> [About this task]
How many lines in the data below contain the word "last"? State only the number.

> [Saved entries]

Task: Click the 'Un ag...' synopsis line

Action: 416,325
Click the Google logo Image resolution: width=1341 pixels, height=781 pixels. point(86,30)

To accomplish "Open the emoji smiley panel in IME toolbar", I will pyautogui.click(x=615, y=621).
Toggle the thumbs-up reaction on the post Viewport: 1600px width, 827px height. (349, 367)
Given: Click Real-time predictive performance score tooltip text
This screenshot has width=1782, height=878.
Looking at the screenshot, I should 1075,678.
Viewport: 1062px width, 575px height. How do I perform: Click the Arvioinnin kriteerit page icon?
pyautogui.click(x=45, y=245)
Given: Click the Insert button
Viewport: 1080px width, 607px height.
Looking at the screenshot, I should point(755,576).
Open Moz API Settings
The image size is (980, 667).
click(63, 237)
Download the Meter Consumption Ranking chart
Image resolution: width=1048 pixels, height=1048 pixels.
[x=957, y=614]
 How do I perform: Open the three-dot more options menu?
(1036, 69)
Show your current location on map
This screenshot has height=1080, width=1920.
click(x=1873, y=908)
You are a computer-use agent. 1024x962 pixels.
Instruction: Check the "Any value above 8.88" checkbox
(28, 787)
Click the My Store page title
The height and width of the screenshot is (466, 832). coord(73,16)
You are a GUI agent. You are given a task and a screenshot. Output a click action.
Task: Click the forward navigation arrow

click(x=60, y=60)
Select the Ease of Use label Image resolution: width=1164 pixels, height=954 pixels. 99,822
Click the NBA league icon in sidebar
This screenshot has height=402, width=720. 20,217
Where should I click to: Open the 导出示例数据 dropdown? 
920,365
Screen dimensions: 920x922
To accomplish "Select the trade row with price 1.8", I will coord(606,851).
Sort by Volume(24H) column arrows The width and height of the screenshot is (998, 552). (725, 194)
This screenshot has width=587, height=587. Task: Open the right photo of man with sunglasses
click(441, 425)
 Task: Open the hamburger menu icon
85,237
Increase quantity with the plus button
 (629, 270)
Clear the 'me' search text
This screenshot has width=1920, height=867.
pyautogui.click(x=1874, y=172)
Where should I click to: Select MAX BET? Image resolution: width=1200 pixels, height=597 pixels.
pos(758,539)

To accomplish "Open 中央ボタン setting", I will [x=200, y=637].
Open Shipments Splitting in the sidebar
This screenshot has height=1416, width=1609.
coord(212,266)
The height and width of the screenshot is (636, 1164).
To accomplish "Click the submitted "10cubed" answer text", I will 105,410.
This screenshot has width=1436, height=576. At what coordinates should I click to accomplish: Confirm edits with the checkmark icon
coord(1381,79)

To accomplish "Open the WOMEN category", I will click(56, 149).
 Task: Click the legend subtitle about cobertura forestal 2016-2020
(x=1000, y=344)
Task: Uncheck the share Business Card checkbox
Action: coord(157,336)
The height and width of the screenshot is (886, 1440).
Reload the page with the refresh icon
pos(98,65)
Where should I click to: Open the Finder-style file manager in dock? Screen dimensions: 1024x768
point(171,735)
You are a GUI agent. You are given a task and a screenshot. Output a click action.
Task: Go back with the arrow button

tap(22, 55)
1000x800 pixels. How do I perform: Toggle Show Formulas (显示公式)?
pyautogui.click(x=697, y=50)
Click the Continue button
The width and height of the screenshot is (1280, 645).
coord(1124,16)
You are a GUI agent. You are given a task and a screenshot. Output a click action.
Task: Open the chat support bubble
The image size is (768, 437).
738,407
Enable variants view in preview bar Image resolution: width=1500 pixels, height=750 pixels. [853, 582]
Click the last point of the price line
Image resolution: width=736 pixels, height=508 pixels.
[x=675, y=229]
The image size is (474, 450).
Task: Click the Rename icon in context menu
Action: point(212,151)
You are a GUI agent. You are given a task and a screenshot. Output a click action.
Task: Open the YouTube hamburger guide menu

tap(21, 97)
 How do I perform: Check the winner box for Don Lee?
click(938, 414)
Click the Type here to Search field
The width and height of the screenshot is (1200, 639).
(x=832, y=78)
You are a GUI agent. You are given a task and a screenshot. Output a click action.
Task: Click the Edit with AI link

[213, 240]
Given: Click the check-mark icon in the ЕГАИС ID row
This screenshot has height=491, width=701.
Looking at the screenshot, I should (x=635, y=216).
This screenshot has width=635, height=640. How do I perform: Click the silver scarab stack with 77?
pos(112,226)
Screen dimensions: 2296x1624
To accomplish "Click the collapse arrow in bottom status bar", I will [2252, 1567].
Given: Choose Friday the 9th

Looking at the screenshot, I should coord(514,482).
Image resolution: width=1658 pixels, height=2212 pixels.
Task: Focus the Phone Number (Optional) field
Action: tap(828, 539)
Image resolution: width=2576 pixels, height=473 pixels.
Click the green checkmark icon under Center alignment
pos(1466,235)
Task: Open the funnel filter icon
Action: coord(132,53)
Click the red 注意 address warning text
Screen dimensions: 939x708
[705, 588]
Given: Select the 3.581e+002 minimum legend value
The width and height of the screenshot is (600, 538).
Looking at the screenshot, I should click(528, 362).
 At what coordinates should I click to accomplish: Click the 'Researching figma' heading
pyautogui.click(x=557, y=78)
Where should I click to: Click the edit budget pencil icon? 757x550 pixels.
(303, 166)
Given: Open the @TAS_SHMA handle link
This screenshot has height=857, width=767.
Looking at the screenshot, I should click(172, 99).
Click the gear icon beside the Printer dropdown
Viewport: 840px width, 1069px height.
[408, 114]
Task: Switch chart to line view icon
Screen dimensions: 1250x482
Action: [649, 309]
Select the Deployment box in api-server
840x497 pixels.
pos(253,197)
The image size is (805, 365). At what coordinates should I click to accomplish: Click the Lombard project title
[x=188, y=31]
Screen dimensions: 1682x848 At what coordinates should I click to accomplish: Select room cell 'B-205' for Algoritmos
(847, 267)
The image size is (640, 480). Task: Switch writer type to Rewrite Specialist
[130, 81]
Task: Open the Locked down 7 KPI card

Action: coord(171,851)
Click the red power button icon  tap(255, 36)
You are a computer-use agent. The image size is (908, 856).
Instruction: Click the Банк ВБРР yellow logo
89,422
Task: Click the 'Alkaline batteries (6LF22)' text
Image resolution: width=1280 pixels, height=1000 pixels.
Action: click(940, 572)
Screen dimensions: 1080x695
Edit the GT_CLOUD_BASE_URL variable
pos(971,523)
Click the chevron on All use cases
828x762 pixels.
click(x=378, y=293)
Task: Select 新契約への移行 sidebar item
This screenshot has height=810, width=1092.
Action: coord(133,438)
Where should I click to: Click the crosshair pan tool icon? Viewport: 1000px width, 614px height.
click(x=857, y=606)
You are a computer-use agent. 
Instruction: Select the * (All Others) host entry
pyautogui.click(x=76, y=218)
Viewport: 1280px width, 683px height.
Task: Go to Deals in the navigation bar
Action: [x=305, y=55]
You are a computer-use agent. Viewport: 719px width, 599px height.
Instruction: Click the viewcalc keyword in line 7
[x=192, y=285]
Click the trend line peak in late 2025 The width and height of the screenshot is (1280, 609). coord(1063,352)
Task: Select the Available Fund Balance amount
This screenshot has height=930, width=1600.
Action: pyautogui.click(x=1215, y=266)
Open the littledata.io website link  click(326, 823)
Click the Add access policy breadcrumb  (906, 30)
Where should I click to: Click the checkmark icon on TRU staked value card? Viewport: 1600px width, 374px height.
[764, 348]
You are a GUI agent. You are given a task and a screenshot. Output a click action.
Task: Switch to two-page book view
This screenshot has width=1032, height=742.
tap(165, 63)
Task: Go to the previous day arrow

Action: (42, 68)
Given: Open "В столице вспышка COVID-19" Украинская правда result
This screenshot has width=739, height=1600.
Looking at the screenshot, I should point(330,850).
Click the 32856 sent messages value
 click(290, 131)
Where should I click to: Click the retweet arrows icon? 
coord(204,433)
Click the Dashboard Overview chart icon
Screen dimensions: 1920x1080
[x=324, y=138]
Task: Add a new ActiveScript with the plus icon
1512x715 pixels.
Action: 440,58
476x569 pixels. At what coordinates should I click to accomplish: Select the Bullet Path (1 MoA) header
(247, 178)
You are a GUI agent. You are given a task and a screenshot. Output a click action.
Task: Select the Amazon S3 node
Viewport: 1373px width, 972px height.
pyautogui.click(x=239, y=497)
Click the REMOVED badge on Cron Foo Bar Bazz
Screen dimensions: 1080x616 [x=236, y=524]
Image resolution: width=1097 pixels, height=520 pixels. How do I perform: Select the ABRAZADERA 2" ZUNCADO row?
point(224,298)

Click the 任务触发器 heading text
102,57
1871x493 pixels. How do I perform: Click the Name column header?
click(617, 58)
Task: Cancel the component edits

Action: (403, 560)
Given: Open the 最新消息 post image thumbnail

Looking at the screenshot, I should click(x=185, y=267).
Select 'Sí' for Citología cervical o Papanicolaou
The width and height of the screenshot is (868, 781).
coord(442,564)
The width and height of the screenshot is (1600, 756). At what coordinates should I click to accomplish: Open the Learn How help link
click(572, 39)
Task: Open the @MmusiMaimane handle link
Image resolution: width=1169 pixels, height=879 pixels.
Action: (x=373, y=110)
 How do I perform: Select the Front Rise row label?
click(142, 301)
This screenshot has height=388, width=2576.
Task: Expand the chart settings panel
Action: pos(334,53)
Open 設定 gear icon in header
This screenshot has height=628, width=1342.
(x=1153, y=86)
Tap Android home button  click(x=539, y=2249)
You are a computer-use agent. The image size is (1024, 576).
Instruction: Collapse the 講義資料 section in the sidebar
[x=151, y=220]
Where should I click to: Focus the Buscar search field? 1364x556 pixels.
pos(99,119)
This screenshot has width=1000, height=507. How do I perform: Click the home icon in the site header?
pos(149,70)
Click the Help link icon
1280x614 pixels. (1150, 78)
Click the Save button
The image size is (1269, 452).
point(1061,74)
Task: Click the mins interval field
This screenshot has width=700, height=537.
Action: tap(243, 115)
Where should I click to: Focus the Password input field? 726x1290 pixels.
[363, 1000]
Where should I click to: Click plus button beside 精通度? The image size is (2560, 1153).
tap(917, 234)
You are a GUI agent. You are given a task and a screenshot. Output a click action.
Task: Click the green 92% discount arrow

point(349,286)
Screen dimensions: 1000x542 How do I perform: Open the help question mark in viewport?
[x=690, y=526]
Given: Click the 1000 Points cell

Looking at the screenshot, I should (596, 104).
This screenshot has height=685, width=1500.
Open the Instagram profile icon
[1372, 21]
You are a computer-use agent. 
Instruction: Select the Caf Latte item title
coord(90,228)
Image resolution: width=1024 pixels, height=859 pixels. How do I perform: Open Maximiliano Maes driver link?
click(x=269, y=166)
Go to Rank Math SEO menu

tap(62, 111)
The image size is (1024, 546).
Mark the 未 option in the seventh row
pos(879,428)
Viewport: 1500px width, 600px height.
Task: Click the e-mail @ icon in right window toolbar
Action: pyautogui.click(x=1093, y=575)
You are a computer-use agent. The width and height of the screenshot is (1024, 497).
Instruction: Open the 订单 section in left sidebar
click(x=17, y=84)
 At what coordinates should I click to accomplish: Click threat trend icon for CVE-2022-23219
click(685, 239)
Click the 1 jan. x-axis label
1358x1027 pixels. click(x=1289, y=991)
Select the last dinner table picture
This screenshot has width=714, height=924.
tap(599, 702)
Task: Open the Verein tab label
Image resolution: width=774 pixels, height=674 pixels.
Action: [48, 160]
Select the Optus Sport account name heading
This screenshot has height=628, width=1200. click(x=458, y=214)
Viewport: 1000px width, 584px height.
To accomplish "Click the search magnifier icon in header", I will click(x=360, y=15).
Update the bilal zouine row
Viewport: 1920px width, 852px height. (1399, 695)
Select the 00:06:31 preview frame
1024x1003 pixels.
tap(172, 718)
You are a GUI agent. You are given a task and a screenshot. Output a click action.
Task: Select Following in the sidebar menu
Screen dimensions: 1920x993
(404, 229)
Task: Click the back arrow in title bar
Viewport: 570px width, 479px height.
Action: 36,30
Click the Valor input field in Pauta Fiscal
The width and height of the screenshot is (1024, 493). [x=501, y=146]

> [Problem solution]
2